*** Opening Supplied material ***
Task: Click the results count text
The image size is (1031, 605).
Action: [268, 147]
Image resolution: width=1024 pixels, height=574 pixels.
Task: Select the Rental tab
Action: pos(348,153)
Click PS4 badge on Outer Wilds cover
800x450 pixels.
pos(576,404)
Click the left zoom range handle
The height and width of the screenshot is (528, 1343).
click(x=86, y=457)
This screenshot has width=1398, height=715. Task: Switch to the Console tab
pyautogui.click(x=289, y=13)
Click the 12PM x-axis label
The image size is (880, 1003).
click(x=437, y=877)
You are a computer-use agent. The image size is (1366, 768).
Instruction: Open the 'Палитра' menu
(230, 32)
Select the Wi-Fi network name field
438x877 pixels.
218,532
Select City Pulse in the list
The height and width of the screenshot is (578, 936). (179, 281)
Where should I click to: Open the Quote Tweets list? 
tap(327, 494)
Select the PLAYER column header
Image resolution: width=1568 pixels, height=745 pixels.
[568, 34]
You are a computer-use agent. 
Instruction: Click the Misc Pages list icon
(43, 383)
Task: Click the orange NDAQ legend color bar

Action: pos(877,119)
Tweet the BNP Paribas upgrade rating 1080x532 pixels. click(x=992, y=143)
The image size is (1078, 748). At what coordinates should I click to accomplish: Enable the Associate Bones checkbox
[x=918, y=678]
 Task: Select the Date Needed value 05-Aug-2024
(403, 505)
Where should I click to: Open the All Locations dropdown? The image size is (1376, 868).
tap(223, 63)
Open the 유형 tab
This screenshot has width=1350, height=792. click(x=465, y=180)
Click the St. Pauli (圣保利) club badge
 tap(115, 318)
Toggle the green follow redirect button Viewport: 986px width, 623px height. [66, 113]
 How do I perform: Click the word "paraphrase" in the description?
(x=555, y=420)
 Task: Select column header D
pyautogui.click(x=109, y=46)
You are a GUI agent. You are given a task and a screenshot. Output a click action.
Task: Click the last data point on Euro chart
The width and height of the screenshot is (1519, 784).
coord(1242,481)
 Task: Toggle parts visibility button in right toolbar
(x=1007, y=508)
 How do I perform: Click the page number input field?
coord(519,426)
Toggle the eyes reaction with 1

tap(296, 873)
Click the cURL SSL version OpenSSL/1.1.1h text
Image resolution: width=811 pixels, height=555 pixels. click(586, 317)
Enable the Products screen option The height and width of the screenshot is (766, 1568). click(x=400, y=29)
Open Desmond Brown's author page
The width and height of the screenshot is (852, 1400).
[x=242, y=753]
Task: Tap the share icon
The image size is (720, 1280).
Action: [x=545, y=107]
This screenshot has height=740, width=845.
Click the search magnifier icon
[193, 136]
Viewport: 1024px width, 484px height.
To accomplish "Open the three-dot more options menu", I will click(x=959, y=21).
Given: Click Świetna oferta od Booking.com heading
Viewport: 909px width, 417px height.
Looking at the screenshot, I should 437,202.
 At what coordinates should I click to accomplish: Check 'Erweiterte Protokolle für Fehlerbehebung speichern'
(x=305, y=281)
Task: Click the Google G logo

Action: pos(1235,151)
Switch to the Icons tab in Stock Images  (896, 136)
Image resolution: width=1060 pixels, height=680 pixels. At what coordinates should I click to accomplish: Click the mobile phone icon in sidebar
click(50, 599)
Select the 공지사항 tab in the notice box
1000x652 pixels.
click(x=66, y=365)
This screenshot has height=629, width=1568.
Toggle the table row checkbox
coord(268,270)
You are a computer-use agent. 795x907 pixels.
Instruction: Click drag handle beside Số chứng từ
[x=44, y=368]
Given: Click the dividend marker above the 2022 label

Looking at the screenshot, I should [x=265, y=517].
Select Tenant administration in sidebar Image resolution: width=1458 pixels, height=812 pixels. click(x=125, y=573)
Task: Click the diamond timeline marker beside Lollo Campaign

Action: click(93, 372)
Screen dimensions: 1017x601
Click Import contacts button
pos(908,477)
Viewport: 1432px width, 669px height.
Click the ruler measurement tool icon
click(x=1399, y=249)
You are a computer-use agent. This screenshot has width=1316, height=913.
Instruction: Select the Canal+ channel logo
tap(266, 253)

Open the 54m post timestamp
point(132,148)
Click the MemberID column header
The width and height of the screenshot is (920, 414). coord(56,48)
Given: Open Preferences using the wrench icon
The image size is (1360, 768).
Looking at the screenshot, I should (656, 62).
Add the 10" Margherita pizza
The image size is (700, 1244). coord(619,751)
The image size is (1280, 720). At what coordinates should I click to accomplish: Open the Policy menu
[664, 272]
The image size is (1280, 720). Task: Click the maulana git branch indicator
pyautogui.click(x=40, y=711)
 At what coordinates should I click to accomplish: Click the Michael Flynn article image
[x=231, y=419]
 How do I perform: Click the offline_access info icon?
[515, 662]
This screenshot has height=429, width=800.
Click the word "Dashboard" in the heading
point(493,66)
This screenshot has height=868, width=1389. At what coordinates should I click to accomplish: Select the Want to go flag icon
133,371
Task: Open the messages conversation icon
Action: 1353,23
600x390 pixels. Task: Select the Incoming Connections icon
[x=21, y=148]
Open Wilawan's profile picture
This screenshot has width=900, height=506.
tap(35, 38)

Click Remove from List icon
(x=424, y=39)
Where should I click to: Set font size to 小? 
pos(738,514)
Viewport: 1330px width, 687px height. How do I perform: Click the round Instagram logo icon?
*** Closing Supplied material ***
_About this task_
Say how many lines of the data include the string "agent". Nothing other than the number should be given.

_Solution_
5